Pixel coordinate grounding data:

= = = =

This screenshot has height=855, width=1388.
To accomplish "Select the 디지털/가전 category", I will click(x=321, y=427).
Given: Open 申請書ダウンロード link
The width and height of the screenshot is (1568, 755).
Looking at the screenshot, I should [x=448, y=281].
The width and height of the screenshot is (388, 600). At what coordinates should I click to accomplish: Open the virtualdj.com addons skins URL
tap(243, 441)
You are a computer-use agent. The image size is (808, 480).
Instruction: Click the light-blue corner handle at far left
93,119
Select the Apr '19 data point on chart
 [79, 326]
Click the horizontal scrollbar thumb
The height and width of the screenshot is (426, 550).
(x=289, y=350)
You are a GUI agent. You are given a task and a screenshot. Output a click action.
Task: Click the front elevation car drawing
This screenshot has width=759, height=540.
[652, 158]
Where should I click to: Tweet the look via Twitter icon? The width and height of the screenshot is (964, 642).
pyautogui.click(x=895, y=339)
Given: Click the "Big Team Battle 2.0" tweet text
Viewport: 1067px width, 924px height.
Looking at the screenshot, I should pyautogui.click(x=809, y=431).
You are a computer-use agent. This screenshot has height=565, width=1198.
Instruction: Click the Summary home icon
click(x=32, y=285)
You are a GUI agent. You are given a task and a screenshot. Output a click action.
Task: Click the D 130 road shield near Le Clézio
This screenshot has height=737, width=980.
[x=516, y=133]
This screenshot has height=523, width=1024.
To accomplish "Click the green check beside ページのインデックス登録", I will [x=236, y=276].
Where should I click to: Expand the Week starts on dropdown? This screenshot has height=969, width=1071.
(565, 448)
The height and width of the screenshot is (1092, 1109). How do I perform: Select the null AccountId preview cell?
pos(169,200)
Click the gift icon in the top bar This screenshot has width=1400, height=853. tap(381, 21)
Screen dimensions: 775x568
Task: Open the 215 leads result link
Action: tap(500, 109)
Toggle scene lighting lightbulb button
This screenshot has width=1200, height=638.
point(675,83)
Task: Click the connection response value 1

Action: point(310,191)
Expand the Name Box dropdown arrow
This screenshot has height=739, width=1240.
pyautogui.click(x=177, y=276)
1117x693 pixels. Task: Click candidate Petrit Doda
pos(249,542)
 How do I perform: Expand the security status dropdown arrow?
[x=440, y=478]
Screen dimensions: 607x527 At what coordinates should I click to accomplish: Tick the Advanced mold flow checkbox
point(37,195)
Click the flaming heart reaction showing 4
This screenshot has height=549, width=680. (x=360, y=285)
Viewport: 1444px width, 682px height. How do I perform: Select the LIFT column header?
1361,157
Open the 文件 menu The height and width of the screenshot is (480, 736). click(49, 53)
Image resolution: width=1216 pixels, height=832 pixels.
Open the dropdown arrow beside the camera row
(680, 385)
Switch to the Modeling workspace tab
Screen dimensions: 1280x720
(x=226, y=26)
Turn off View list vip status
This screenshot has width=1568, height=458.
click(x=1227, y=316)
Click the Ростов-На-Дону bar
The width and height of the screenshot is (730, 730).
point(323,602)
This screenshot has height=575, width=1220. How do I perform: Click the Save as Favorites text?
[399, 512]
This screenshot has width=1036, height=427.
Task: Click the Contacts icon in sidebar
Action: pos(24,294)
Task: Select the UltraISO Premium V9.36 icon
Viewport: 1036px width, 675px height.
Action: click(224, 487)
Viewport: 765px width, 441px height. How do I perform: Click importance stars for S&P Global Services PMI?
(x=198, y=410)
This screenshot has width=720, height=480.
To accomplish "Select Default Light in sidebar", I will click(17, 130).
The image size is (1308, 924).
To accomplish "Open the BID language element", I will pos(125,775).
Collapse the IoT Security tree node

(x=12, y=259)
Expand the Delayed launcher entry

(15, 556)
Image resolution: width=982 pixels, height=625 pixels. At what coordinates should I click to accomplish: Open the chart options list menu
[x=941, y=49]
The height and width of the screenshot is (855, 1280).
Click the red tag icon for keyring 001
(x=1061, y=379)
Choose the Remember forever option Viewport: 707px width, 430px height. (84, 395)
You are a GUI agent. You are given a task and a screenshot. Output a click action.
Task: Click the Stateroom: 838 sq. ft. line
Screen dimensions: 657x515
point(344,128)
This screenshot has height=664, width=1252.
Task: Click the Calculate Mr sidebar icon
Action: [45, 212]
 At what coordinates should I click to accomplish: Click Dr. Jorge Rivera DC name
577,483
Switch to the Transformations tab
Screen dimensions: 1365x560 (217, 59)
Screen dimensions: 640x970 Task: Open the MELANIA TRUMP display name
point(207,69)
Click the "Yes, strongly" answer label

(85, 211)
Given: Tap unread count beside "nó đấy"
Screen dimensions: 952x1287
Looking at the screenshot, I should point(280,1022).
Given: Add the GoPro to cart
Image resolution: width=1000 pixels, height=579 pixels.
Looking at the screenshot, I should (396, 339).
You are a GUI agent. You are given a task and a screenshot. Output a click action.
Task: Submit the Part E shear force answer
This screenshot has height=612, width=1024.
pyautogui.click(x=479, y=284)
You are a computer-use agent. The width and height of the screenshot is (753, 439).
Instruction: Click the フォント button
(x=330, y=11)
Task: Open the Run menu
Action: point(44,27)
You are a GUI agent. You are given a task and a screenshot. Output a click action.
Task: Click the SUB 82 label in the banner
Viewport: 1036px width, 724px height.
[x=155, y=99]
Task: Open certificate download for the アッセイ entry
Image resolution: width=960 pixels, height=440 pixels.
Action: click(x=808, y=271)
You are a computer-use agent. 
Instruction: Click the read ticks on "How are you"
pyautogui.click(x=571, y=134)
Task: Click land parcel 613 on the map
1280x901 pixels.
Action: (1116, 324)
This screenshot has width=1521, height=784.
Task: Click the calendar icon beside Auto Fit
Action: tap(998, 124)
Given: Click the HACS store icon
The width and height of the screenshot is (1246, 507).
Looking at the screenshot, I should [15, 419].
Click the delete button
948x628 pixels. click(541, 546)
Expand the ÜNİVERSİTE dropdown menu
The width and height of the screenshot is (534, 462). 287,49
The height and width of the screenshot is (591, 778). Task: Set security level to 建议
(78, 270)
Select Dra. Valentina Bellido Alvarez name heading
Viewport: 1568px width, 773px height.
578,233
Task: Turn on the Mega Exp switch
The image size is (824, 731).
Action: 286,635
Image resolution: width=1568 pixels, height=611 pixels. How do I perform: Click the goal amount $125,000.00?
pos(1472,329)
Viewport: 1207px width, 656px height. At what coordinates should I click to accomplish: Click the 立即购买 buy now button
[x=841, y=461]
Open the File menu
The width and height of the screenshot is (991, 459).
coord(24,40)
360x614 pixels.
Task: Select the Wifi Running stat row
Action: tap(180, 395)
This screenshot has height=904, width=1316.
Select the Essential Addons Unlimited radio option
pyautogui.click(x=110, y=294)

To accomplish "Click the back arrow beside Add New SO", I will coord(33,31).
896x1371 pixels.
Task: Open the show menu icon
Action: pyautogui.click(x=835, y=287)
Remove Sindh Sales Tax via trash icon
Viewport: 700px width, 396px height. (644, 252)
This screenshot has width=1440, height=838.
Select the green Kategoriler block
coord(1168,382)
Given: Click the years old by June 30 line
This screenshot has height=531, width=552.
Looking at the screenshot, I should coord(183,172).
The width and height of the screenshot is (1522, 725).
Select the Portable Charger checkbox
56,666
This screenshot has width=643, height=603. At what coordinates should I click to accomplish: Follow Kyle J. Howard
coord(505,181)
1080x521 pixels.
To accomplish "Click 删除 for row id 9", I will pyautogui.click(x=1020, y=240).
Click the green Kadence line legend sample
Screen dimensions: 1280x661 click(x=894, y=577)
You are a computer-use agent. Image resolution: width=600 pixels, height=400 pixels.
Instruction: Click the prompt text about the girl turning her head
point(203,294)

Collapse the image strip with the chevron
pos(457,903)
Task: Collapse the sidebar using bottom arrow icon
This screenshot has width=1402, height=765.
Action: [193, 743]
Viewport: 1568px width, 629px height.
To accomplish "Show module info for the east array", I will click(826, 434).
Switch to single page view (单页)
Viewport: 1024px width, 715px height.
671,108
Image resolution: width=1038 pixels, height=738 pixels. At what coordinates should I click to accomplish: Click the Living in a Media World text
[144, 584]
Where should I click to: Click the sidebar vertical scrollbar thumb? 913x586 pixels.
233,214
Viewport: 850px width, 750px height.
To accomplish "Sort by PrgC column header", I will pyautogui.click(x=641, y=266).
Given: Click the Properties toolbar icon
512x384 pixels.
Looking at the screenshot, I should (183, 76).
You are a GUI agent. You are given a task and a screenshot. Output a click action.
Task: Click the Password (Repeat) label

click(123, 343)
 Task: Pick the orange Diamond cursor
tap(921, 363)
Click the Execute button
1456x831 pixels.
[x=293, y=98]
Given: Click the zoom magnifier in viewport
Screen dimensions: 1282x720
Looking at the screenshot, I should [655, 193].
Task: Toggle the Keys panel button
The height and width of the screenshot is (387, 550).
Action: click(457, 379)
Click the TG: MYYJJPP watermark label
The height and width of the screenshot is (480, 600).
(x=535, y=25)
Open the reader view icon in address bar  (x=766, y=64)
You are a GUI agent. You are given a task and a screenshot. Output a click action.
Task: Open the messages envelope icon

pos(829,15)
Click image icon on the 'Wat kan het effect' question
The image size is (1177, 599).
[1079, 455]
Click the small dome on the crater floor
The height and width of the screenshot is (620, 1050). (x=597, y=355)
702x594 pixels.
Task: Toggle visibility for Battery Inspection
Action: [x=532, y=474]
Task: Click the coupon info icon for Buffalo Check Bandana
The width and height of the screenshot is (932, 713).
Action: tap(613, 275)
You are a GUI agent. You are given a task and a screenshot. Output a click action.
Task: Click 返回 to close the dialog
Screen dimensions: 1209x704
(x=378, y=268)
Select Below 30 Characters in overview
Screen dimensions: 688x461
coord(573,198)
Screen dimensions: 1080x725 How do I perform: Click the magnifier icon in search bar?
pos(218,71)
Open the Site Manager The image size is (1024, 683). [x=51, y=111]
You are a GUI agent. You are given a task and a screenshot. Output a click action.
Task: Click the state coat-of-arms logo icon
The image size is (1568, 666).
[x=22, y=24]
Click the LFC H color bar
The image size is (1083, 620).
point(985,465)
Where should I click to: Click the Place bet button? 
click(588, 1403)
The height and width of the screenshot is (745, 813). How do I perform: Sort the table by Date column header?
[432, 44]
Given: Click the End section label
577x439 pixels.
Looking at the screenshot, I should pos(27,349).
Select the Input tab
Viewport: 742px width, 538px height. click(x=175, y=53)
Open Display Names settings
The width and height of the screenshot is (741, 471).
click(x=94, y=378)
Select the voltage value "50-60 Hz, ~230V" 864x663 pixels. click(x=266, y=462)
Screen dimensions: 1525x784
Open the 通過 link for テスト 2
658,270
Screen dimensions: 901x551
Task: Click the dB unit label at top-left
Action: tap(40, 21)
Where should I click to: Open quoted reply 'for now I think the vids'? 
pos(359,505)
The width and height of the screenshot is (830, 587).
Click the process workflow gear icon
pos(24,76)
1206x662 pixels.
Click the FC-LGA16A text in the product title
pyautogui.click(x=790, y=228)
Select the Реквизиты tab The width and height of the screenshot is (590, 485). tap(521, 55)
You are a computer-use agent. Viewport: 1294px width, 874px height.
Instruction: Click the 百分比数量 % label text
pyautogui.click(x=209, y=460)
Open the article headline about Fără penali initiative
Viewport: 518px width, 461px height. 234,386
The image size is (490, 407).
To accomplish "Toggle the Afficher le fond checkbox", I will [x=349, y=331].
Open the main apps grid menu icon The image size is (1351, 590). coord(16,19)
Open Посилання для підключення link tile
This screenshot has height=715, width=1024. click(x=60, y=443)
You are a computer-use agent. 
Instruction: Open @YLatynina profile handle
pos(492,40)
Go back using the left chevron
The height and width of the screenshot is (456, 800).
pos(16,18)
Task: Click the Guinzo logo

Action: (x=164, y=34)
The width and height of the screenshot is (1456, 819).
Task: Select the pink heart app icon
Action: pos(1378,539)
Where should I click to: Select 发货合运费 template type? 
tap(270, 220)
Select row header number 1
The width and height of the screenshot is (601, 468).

= = = =

To do: Please determine how many lines in the entries contain the word "using" and answer with the number alone.

Task answer: 2